* Data under study
· · · ·
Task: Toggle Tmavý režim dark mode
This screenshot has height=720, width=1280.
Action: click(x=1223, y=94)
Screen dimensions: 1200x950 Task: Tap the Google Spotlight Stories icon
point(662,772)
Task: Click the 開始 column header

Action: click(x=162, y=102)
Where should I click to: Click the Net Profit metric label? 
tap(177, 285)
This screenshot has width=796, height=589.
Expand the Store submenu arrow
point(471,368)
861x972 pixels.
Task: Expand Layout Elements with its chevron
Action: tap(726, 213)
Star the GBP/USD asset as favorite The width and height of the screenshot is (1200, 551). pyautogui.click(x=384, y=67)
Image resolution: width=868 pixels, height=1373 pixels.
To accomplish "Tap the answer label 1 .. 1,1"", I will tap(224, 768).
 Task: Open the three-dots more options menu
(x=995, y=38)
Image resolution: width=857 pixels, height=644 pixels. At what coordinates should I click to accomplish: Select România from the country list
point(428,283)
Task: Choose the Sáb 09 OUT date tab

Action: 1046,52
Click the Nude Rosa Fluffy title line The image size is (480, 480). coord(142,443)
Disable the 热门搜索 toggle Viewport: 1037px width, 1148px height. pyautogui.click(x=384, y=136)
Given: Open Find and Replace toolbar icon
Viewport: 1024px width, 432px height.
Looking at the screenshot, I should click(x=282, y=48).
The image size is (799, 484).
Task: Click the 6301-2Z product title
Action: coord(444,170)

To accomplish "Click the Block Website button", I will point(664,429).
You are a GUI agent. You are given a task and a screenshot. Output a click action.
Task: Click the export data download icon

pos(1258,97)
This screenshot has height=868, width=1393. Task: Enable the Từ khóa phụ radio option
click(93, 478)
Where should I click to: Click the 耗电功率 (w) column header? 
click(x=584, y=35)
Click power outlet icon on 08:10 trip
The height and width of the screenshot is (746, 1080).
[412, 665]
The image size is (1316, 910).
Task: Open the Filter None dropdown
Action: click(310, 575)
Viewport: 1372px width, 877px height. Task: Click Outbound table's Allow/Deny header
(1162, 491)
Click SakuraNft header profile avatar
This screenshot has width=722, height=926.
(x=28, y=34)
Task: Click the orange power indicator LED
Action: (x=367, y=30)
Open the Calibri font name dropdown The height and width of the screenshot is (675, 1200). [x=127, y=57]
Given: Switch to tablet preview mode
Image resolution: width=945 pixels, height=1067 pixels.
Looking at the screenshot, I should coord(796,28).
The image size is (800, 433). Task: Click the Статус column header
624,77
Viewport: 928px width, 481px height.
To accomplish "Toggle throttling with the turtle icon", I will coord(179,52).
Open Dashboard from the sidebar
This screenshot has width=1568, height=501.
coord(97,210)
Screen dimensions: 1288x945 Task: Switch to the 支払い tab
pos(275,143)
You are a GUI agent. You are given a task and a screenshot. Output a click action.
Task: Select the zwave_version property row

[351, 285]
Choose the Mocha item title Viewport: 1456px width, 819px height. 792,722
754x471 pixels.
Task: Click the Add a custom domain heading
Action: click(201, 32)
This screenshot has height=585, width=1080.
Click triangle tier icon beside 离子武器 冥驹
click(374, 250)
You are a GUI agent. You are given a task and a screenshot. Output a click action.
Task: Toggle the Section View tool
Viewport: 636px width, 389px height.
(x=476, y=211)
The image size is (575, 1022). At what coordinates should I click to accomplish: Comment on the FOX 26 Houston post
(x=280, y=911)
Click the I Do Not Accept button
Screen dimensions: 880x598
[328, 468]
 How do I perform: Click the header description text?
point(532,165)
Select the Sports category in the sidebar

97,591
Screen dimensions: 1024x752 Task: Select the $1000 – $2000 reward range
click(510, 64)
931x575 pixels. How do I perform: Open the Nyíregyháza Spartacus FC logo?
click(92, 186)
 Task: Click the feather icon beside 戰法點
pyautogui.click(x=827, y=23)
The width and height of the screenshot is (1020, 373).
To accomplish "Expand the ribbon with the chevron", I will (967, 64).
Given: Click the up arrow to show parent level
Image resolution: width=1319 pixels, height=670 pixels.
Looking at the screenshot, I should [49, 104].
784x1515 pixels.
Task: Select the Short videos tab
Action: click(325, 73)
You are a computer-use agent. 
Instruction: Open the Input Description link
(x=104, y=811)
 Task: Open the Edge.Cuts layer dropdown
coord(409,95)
· · · ·
* Task details
Every entry must be duplicated exactly as it was written.

* Answer space
Task: Toggle Tmavý režim dark mode
This screenshot has height=720, width=1280.
Action: click(x=1223, y=94)
Screen dimensions: 1200x950 Task: Tap the Google Spotlight Stories icon
point(662,772)
Task: Click the 開始 column header

Action: click(x=162, y=102)
Where should I click to: Click the Net Profit metric label? 
tap(177, 285)
This screenshot has width=796, height=589.
Expand the Store submenu arrow
point(471,368)
861x972 pixels.
Task: Expand Layout Elements with its chevron
Action: tap(726, 213)
Star the GBP/USD asset as favorite The width and height of the screenshot is (1200, 551). pyautogui.click(x=384, y=67)
Image resolution: width=868 pixels, height=1373 pixels.
To accomplish "Tap the answer label 1 .. 1,1"", I will tap(224, 768).
 Task: Open the three-dots more options menu
(x=995, y=38)
Image resolution: width=857 pixels, height=644 pixels. At what coordinates should I click to accomplish: Select România from the country list
point(428,283)
Task: Choose the Sáb 09 OUT date tab

Action: 1046,52
Click the Nude Rosa Fluffy title line The image size is (480, 480). coord(142,443)
Disable the 热门搜索 toggle Viewport: 1037px width, 1148px height. pyautogui.click(x=384, y=136)
Given: Open Find and Replace toolbar icon
Viewport: 1024px width, 432px height.
Looking at the screenshot, I should click(x=282, y=48).
The image size is (799, 484).
Task: Click the 6301-2Z product title
Action: coord(444,170)

To accomplish "Click the Block Website button", I will point(664,429).
You are a GUI agent. You are given a task and a screenshot. Output a click action.
Task: Click the export data download icon

pos(1258,97)
This screenshot has height=868, width=1393. Task: Enable the Từ khóa phụ radio option
click(93, 478)
Where should I click to: Click the 耗电功率 (w) column header? 
click(x=584, y=35)
Click power outlet icon on 08:10 trip
The height and width of the screenshot is (746, 1080).
[412, 665]
The image size is (1316, 910).
Task: Open the Filter None dropdown
Action: click(310, 575)
Viewport: 1372px width, 877px height. Task: Click Outbound table's Allow/Deny header
(1162, 491)
Click SakuraNft header profile avatar
This screenshot has width=722, height=926.
(x=28, y=34)
Task: Click the orange power indicator LED
Action: (x=367, y=30)
Open the Calibri font name dropdown The height and width of the screenshot is (675, 1200). [x=127, y=57]
Given: Switch to tablet preview mode
Image resolution: width=945 pixels, height=1067 pixels.
Looking at the screenshot, I should coord(796,28).
The image size is (800, 433). Task: Click the Статус column header
624,77
Viewport: 928px width, 481px height.
To accomplish "Toggle throttling with the turtle icon", I will coord(179,52).
Open Dashboard from the sidebar
This screenshot has width=1568, height=501.
coord(97,210)
Screen dimensions: 1288x945 Task: Switch to the 支払い tab
pos(275,143)
You are a GUI agent. You are given a task and a screenshot. Output a click action.
Task: Select the zwave_version property row

[351, 285]
Choose the Mocha item title Viewport: 1456px width, 819px height. 792,722
754x471 pixels.
Task: Click the Add a custom domain heading
Action: click(201, 32)
This screenshot has height=585, width=1080.
Click triangle tier icon beside 离子武器 冥驹
click(374, 250)
You are a GUI agent. You are given a task and a screenshot. Output a click action.
Task: Toggle the Section View tool
Viewport: 636px width, 389px height.
(x=476, y=211)
The image size is (575, 1022). At what coordinates should I click to accomplish: Comment on the FOX 26 Houston post
(x=280, y=911)
Click the I Do Not Accept button
Screen dimensions: 880x598
[328, 468]
 How do I perform: Click the header description text?
point(532,165)
Select the Sports category in the sidebar

97,591
Screen dimensions: 1024x752 Task: Select the $1000 – $2000 reward range
click(510, 64)
931x575 pixels. How do I perform: Open the Nyíregyháza Spartacus FC logo?
click(92, 186)
 Task: Click the feather icon beside 戰法點
pyautogui.click(x=827, y=23)
The width and height of the screenshot is (1020, 373).
To accomplish "Expand the ribbon with the chevron", I will (967, 64).
Given: Click the up arrow to show parent level
Image resolution: width=1319 pixels, height=670 pixels.
Looking at the screenshot, I should [49, 104].
784x1515 pixels.
Task: Select the Short videos tab
Action: click(325, 73)
You are a computer-use agent. 
Instruction: Open the Input Description link
(x=104, y=811)
 Task: Open the Edge.Cuts layer dropdown
coord(409,95)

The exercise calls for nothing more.